Defining Carbon Dioxide Removal

CDR is the deliberate human activity of removing CO2 from ambient air and storing it durably in geological, terrestrial, or oceanic reservoirs, or within long-lived products. This process is distinct from conventional mitigation, which prevents new emissions, such as capturing CO2 from a power plant smokestack. Unlike source-based carbon capture and storage (CCS), CDR targets CO2 already mixed throughout the atmosphere. The global scientific community considers CDR necessary to limit warming to 1.5° or 2.0° Celsius, a target established under the Paris Agreement. CDR is required to counterbalance residual emissions from hard-to-abate sectors like agriculture and aviation to reach net-zero.

Major Technology Pathways for CDR

A portfolio of approaches is being developed for carbon removal, falling broadly into nature-based, engineered, and geochemical methods.

Nature-Based Solutions

Nature-based solutions leverage biological processes to enhance the Earth’s natural carbon sinks. These methods are relatively mature and widely deployed, often serving as the initial entry point for CDR efforts globally. Afforestation and reforestation involve planting new trees or restoring forested areas, which absorb CO2 through photosynthesis and store it in biomass and soil. Soil carbon sequestration focuses on agricultural management practices, such as no-till farming, to increase organic carbon stored in the soil.

Engineered Solutions

Technology-based solutions rely on industrial processes to chemically or physically scrub CO2 from the atmosphere. Direct Air Capture with Carbon Storage (DACCS) uses large-scale processes to extract CO2 directly from the air. The concentrated CO2 stream is then injected deep underground into suitable geological formations for permanent storage. Bioenergy with Carbon Capture and Storage (BECCS) involves growing biomass to absorb CO2, burning it for energy, and capturing the resulting CO2 emissions before they reach the atmosphere, storing them permanently underground. These engineered methods are critical for achieving long-duration sequestration, often aiming for permanence lasting hundreds to thousands of years.

Geochemical Methods

Geochemical methods utilize natural mineral reactions to bind atmospheric CO2 into stable, solid carbonate materials. Enhanced Weathering involves spreading finely ground silicate or carbonate minerals over land or coastal areas. These minerals react with CO2 and water, accelerating a natural process that converts gaseous CO2 into a solid, inert form. This process offers a high degree of storage permanence because the carbon is chemically locked into the rock structure, making it highly durable.

Monitoring, Reporting, and Verification Standards

The integrity of CDR activities depends on robust Monitoring, Reporting, and Verification (MRV) standards that prove the removal occurred and will last. MRV systems must address permanence, requiring removed CO2 to remain sequestered for climate-relevant timescales, typically centuries. Engineered methods like DACCS generally offer higher confidence in permanence than biological methods, where carbon stored in forests faces a greater risk of reversal through events like wildfires or changes in land use.

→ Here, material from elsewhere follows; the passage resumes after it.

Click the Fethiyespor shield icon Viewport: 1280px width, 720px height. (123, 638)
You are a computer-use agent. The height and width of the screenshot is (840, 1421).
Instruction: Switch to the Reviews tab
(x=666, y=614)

For projects to count as genuine CDR, the concept of additionality must be established. This means the removal would not have happened without a specific intervention, such as financial support or a regulatory mandate. An MRV framework also requires accurate tracking to prevent leakage, which occurs when a CDR project inadvertently increases emissions elsewhere. Measurement protocols must quantify the CO2 volume removed and ensure the entire life cycle results in net-negative emissions. For geological storage, sophisticated tools track the injected CO2 plume deep underground to verify containment.

Policy and Regulatory Frameworks

Government policies accelerate the deployment of CDR technologies beyond the initial research and demonstration phase. Financial incentives are a primary tool used to drive early commercialization and reduce costs. The federal 45Q tax credit provides up to $180 per metric ton for CO2 captured and stored by DACCS projects meeting requirements for permanent geological storage. Public procurement is another powerful incentive, where government agencies purchase verified carbon removal services, providing a guaranteed demand signal for the nascent industry.

Regulatory frameworks manage the physical infrastructure required for large-scale CDR. Streamlining permitting and siting is necessary for constructing facilities like DACCS plants and the deep underground Class VI wells used for CO2 injection. Regulatory oversight for geologic storage often falls under the Environmental Protection Agency’s Underground Injection Control program. International cooperation ensures national climate targets, known as Nationally Determined Contributions (NDCs), account for the required scale of removals.